Bell Canada plans to launch its expansion into Telus’s Western Canadian fibre networks in the coming weeks following a new agreement that ends their recent standoff over access rights.
Agreement Ends CRTC Complaints
Bell Canada and Telus Corp. have withdrawn mutual complaints filed with the Canadian Radio-television and Telecommunications Commission (CRTC). Each accused the other of obstructing access to fibre optic networks, marking a truce in the turbulent rollout of mandated network sharing.
The CRTC closed both cases on Friday, confirming that processes for high-speed internet provisioning must apply equally to all wholesale customers.
Details of the Wholesale Framework
The regulatory framework compels major telecoms like Bell and Telus to open their fibre networks to competitors, including each other, at set fees. This aims to boost competition by enabling more providers to serve local markets.
Bell initially sought urgent CRTC intervention in early February, citing Telus’s failure to deliver top speeds and unreliable ordering systems. BCE Inc. CEO Mirko Bibic described the delays—stretching service launches to weeks—as “untenable.”

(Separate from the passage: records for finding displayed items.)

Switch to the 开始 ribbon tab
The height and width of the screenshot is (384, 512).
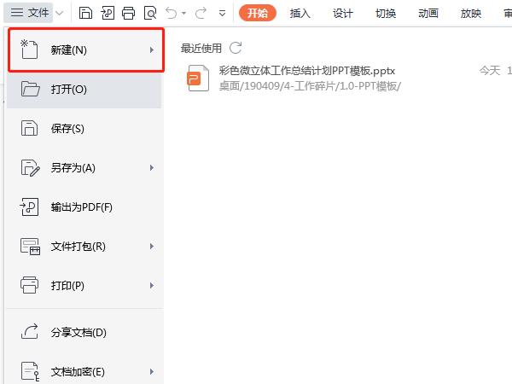pos(258,13)
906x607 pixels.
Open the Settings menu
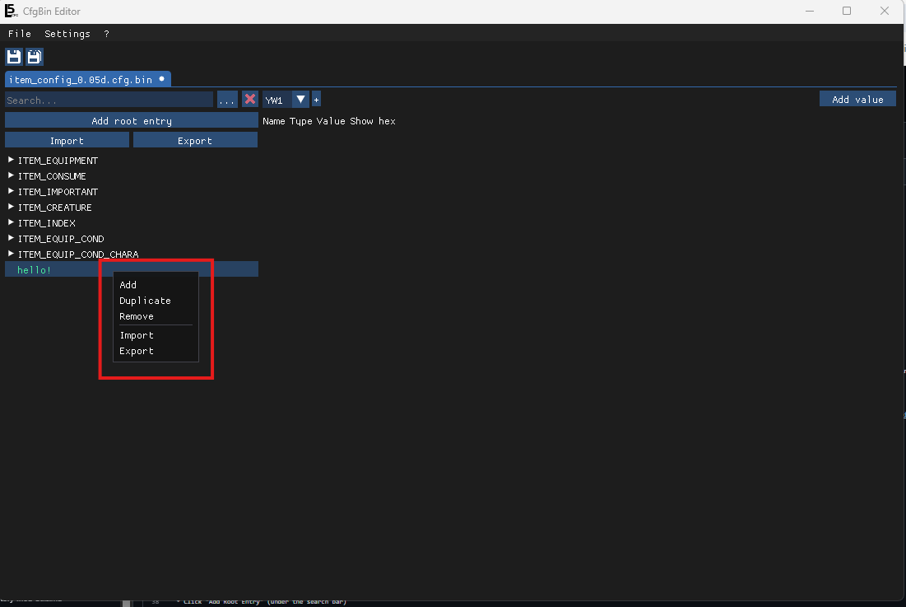point(67,34)
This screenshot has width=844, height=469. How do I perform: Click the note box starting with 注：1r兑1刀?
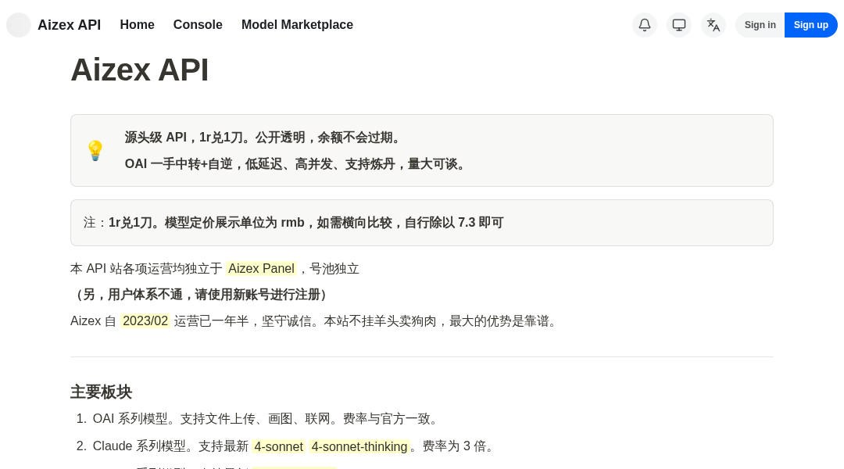(421, 223)
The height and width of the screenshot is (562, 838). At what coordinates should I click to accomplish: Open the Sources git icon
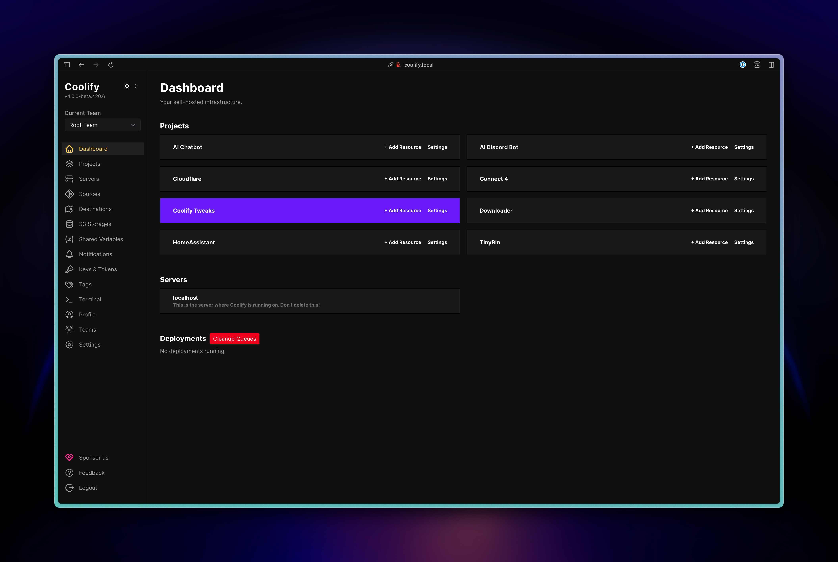(x=69, y=194)
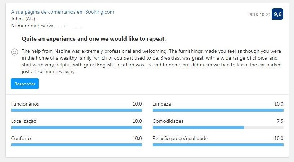Click the smiley face icon beside review
Screen dimensions: 294x162
click(15, 52)
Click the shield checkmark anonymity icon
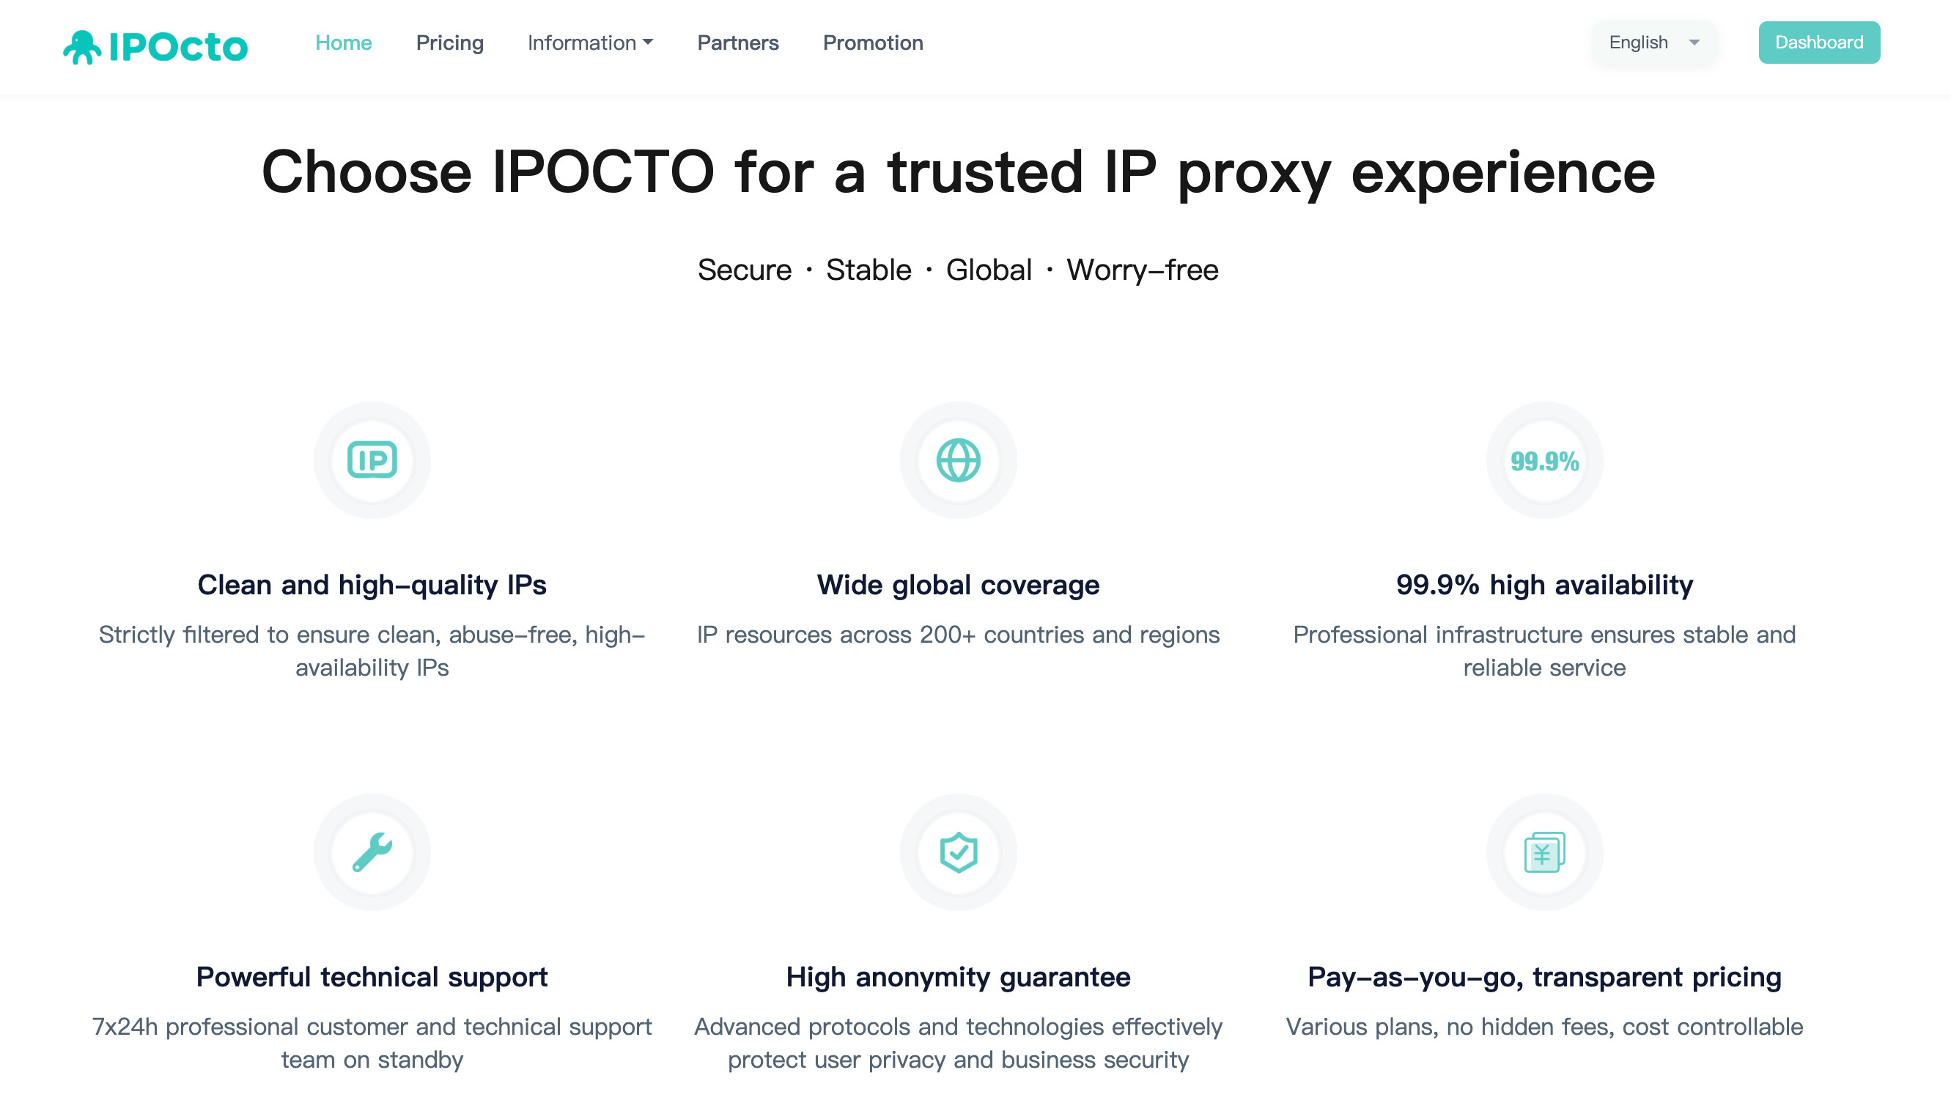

Telus countered with its own claim that Bell had severely impaired its customer onboarding. Smaller providers, such as TekSavvy Inc. and Every-Day Computers Inc., echoed these access challenges in their submissions.
Challenges for Independent Providers
Independent telecom executives highlight ongoing barriers that have slashed their market share in half. TekSavvy’s head of regulatory affairs, Andy Kaplan-Myrth, notes that interim government-set rates persist, creating uncertainty. Large incumbents leverage scale to undercut wholesale access costs with direct retail pricing, squeezing smaller rivals.

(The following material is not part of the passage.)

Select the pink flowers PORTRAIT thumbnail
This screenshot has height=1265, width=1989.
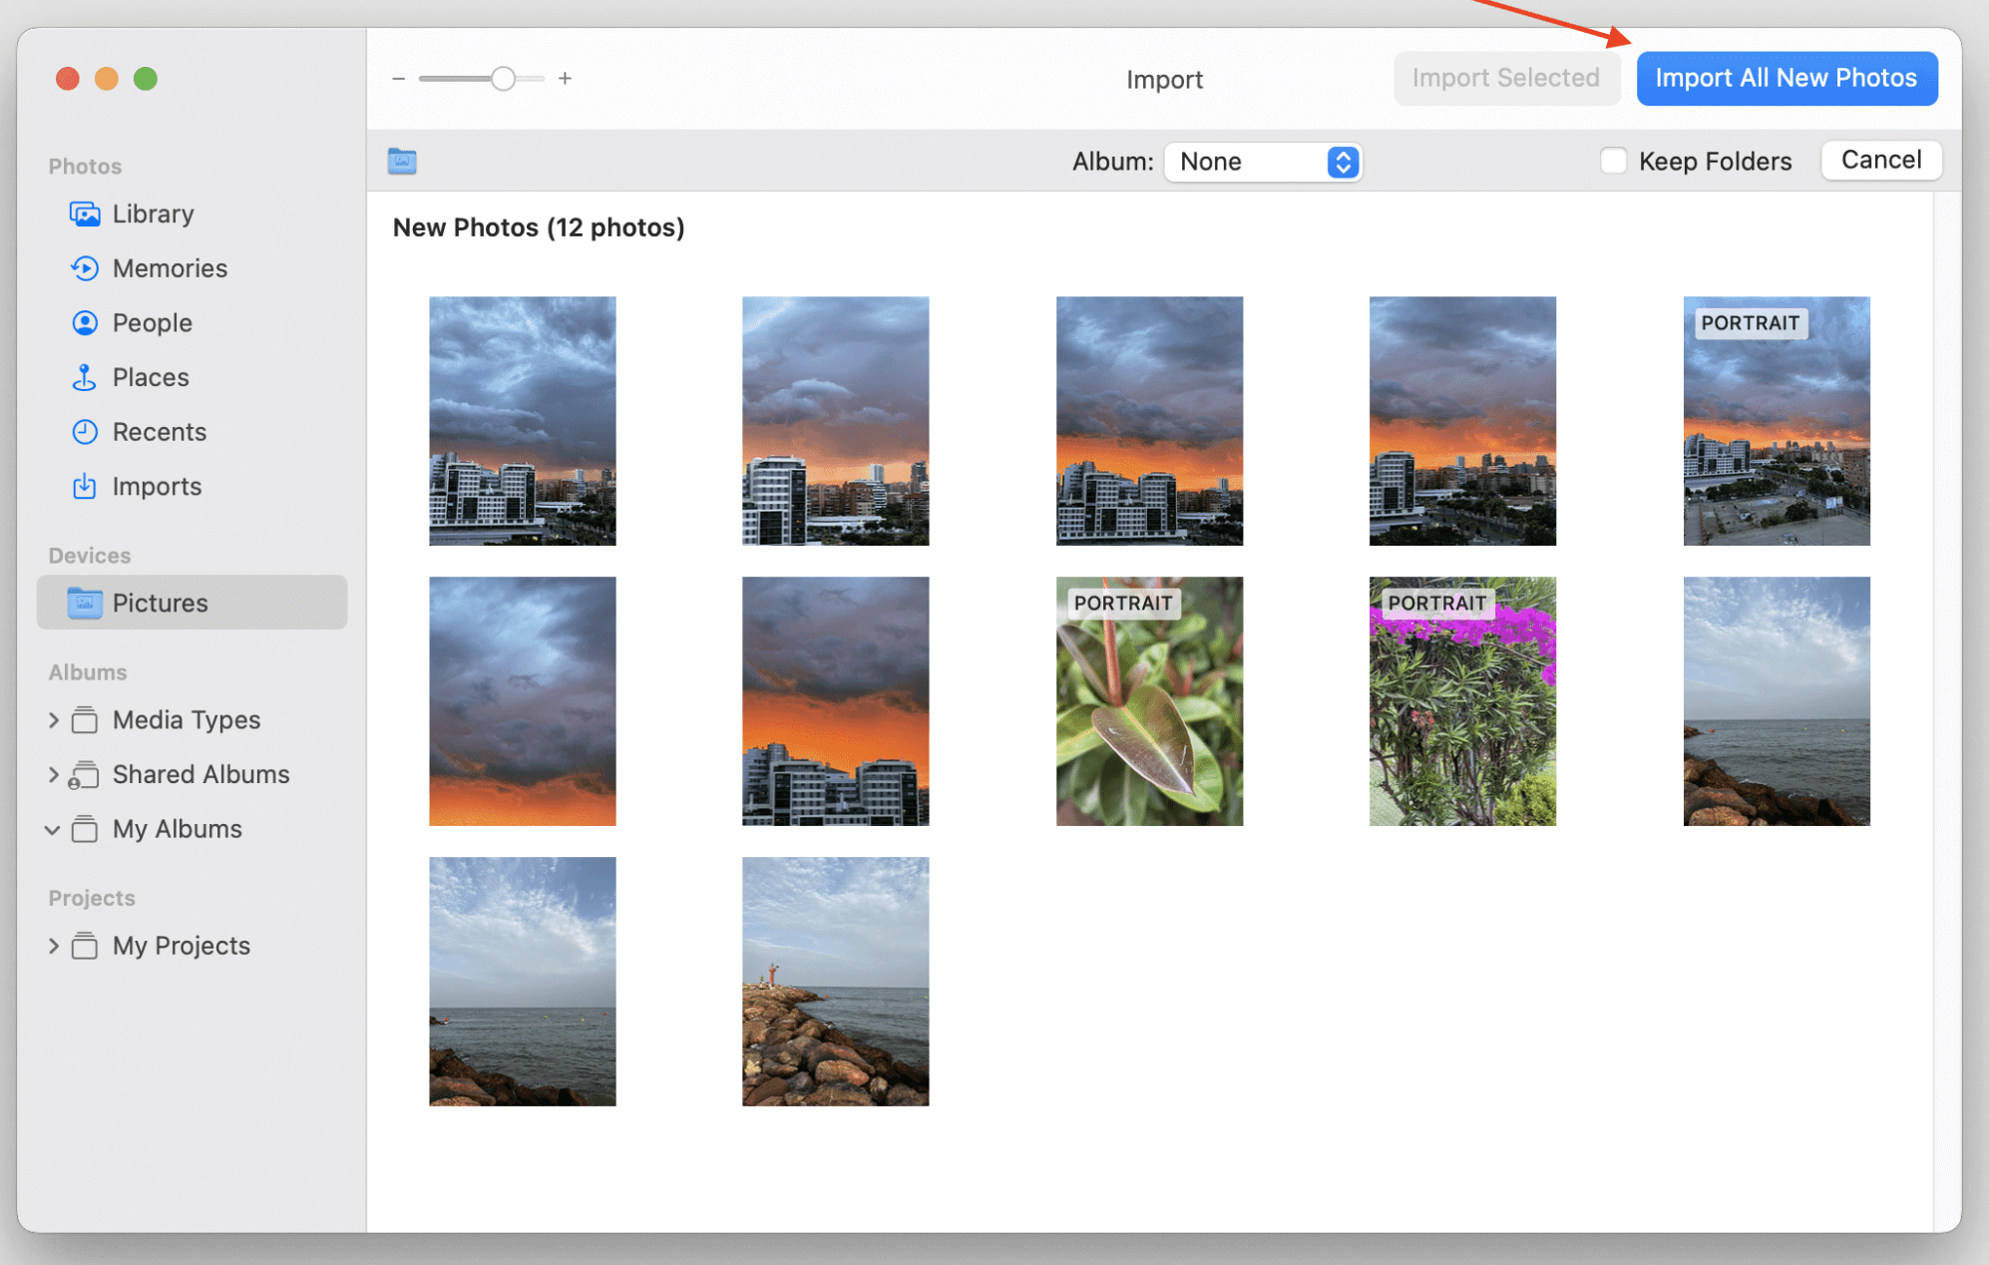[1462, 701]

Technical mismatches in back-end systems further hinder deployments, often forcing regulatory appeals. Public Interest Advocacy Centre acting general counsel Tahira Dawood calls the policy rollout “chaotic,” urging clear rates and fair access for true competition.
Execulink Telecom CEO Ian Stevens, also with the Independent Telecommunications Providers Association, points to years of similar obstacles for wholesale independents.
Market Impact and Adoption
Dozens of competitors now access fibre networks reaching 8.5 million Canadian households, with tens of thousands already subscribing, per CRTC data. However, a recent CRTC report shows independents holding just 4.2% market share in 2024—down from double that in 2020.
Telus championed the sharing policy for fostering innovation and lower prices, while Bell, Rogers, and others warned of reduced investment. Capital spending by major telecoms has declined since 2022 amid debt reduction and slowing population growth, though links to the 2023 policy remain unclear.